Items:
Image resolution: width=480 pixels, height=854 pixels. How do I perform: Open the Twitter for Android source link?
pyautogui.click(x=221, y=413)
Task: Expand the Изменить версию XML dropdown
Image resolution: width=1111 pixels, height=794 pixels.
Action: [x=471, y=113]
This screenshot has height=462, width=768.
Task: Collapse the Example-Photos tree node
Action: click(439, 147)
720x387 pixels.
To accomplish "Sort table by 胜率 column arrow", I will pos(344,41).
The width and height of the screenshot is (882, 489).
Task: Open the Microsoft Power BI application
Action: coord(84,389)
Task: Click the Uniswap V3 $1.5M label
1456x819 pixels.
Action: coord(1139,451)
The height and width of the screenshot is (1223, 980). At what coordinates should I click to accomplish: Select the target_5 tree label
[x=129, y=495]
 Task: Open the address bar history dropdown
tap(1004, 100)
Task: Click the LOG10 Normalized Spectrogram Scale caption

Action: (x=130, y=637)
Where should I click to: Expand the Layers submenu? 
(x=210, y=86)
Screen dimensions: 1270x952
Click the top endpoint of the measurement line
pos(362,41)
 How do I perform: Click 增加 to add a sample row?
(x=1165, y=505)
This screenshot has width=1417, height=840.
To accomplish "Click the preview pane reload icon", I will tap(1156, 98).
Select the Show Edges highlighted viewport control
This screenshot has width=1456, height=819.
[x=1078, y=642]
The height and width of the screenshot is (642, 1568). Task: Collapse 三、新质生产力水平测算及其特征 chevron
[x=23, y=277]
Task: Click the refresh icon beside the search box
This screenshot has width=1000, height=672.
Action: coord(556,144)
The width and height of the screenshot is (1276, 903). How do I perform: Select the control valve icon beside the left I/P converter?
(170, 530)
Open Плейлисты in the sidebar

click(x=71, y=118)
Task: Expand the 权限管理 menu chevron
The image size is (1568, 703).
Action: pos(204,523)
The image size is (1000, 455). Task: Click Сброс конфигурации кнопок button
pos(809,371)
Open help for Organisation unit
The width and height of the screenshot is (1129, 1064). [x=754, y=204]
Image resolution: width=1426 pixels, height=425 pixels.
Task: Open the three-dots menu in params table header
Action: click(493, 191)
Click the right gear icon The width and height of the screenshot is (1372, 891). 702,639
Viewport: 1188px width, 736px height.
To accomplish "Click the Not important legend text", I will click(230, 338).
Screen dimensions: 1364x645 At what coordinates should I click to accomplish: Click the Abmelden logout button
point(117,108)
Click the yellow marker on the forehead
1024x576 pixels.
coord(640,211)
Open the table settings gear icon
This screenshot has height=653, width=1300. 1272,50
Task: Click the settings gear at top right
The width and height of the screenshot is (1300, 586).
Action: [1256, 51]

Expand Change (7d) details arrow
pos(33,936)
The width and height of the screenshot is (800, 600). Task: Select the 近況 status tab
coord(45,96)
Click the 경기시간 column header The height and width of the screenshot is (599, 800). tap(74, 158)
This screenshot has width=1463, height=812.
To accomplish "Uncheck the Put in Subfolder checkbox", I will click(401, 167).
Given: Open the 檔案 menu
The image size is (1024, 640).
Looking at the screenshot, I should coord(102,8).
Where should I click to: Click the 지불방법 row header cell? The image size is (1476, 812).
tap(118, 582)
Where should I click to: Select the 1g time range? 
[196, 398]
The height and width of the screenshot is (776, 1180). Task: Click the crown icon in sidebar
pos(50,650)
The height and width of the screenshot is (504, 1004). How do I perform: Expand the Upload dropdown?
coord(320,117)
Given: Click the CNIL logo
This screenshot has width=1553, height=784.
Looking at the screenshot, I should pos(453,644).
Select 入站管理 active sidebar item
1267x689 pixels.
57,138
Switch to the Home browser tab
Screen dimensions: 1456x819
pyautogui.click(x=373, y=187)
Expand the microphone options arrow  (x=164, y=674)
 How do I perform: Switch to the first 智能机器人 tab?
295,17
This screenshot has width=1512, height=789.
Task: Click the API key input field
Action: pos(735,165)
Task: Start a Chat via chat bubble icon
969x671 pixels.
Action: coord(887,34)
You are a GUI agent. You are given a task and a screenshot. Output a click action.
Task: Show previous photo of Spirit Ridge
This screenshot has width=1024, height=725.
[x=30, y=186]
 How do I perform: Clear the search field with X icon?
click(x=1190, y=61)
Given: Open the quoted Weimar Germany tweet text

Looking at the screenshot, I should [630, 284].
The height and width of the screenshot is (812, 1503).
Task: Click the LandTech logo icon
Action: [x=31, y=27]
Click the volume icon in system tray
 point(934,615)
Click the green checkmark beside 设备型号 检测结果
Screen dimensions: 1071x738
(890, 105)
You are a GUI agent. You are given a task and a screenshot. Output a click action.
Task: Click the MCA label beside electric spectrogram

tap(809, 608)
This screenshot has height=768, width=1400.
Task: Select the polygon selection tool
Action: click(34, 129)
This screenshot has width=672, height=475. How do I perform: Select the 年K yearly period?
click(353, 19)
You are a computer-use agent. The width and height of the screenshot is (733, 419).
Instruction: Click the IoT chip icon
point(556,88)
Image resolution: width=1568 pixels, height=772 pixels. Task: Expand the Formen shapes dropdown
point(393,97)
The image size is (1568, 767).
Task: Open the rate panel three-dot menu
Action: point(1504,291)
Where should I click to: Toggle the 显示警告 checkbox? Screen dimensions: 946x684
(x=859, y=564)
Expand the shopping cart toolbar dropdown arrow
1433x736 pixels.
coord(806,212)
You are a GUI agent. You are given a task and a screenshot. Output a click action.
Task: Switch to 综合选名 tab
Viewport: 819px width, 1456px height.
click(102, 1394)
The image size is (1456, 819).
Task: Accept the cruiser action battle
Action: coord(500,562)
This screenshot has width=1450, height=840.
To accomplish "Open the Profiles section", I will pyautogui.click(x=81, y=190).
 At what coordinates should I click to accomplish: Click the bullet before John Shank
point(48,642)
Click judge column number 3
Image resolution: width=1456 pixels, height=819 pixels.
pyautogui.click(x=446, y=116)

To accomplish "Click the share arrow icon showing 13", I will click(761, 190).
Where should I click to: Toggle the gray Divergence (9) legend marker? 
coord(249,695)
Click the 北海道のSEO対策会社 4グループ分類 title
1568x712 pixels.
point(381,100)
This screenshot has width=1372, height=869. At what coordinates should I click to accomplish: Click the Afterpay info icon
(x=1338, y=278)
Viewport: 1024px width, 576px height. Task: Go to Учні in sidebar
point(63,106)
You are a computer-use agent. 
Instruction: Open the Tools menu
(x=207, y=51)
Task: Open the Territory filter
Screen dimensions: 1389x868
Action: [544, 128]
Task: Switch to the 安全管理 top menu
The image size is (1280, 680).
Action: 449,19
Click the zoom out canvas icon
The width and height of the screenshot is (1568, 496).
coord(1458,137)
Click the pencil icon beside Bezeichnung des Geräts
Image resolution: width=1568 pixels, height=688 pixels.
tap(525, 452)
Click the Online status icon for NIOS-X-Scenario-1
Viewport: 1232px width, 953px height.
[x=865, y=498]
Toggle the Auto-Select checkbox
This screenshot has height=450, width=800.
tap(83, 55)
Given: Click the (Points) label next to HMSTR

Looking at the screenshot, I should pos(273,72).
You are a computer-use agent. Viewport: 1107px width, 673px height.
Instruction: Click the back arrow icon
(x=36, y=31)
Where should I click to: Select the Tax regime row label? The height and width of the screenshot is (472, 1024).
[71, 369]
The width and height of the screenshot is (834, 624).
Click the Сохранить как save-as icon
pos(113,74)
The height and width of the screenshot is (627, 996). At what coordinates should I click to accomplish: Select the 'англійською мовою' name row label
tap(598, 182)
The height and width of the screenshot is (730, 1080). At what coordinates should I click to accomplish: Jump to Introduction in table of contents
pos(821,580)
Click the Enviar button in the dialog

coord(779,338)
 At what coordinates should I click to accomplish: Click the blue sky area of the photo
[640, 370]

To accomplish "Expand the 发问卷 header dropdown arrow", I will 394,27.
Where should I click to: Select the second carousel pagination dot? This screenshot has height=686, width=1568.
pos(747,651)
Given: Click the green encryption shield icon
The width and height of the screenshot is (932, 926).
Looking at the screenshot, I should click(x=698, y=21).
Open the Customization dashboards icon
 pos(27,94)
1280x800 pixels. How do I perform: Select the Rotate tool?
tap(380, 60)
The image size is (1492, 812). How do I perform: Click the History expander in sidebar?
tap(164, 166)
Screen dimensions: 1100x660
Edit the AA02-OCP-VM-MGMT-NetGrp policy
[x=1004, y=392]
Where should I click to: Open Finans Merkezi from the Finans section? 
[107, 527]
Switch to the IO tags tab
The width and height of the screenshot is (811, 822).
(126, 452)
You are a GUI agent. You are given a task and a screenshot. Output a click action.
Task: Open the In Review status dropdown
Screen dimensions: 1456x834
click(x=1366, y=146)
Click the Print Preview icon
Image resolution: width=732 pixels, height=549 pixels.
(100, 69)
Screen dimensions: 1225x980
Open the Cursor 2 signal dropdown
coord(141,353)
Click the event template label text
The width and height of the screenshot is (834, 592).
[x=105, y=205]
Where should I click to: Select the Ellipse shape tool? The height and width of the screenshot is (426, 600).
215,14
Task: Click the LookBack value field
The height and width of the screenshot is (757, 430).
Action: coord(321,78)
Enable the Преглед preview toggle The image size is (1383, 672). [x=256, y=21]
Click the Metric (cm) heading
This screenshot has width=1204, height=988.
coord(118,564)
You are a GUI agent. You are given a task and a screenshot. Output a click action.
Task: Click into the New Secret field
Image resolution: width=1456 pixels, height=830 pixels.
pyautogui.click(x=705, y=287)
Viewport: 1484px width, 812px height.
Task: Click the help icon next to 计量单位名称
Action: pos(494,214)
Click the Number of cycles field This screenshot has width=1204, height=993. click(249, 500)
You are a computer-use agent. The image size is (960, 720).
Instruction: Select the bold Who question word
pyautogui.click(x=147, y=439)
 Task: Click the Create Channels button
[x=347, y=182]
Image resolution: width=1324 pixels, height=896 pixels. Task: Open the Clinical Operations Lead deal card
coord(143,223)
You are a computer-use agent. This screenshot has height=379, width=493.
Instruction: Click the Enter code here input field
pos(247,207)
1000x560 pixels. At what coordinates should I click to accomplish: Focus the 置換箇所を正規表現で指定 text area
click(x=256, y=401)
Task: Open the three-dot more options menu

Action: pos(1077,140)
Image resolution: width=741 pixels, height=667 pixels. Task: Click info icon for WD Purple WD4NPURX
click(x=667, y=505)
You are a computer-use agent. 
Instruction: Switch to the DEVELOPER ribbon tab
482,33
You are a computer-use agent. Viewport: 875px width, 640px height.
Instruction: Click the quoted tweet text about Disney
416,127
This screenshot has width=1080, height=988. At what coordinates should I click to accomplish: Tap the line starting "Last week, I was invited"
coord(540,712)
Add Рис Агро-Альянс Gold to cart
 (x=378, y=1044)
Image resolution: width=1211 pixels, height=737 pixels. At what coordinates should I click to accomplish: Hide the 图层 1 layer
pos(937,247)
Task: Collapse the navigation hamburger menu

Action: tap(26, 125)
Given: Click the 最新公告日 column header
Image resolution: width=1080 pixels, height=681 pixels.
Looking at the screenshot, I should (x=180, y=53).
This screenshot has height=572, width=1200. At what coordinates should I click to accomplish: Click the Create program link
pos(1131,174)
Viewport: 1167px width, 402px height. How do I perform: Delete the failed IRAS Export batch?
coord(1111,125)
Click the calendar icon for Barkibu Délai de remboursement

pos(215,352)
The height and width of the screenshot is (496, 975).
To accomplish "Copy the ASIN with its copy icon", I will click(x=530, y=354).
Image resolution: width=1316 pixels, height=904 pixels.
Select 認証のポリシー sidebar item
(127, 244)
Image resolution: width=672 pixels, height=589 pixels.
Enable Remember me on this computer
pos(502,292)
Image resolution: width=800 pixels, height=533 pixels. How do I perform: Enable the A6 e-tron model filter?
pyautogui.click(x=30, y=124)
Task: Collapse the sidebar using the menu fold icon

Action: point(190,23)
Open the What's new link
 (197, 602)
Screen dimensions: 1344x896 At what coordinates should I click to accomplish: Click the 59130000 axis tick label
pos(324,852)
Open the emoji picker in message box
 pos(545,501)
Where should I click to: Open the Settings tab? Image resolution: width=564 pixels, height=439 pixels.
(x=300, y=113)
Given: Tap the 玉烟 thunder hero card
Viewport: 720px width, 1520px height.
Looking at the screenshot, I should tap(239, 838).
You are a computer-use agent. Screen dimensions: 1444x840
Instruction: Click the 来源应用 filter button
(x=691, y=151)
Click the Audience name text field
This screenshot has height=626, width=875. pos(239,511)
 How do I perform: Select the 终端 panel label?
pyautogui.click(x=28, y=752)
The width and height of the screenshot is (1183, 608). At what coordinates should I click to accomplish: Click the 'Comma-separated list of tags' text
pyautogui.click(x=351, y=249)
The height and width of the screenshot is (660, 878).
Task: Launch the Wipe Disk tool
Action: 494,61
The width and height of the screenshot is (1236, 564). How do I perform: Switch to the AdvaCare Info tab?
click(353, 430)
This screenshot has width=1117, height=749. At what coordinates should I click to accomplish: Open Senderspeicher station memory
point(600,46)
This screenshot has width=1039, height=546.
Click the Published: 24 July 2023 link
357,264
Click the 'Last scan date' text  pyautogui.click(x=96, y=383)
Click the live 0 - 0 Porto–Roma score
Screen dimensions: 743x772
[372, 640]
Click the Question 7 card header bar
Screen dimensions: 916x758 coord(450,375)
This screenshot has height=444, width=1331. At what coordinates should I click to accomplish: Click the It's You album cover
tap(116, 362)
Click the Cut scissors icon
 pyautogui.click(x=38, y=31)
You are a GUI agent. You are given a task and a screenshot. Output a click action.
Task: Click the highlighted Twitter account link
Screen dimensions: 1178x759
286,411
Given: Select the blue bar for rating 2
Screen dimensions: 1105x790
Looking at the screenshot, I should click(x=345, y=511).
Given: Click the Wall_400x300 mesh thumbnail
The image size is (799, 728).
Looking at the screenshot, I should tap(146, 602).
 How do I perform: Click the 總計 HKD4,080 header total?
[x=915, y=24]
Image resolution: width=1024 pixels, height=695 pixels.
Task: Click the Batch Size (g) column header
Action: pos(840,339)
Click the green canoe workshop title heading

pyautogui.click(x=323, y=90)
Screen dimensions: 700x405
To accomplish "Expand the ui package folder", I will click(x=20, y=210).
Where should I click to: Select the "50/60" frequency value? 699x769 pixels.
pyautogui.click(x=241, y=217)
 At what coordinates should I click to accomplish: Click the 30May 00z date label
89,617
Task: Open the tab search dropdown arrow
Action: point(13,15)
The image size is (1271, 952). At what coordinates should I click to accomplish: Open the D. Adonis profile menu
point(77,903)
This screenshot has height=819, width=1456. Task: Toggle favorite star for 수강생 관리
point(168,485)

Stated exercise: Reproduce everything from the start of the records down to the line containing "pyautogui.click(x=221, y=413)", requests included, and rescale each coordinate in the answers by multiplying it by 0.6 and rounding to a whole number, with halves rounded up.

Result of the task:
Image resolution: width=480 pixels, height=854 pixels. How do I perform: Open the Twitter for Android source link?
pyautogui.click(x=133, y=248)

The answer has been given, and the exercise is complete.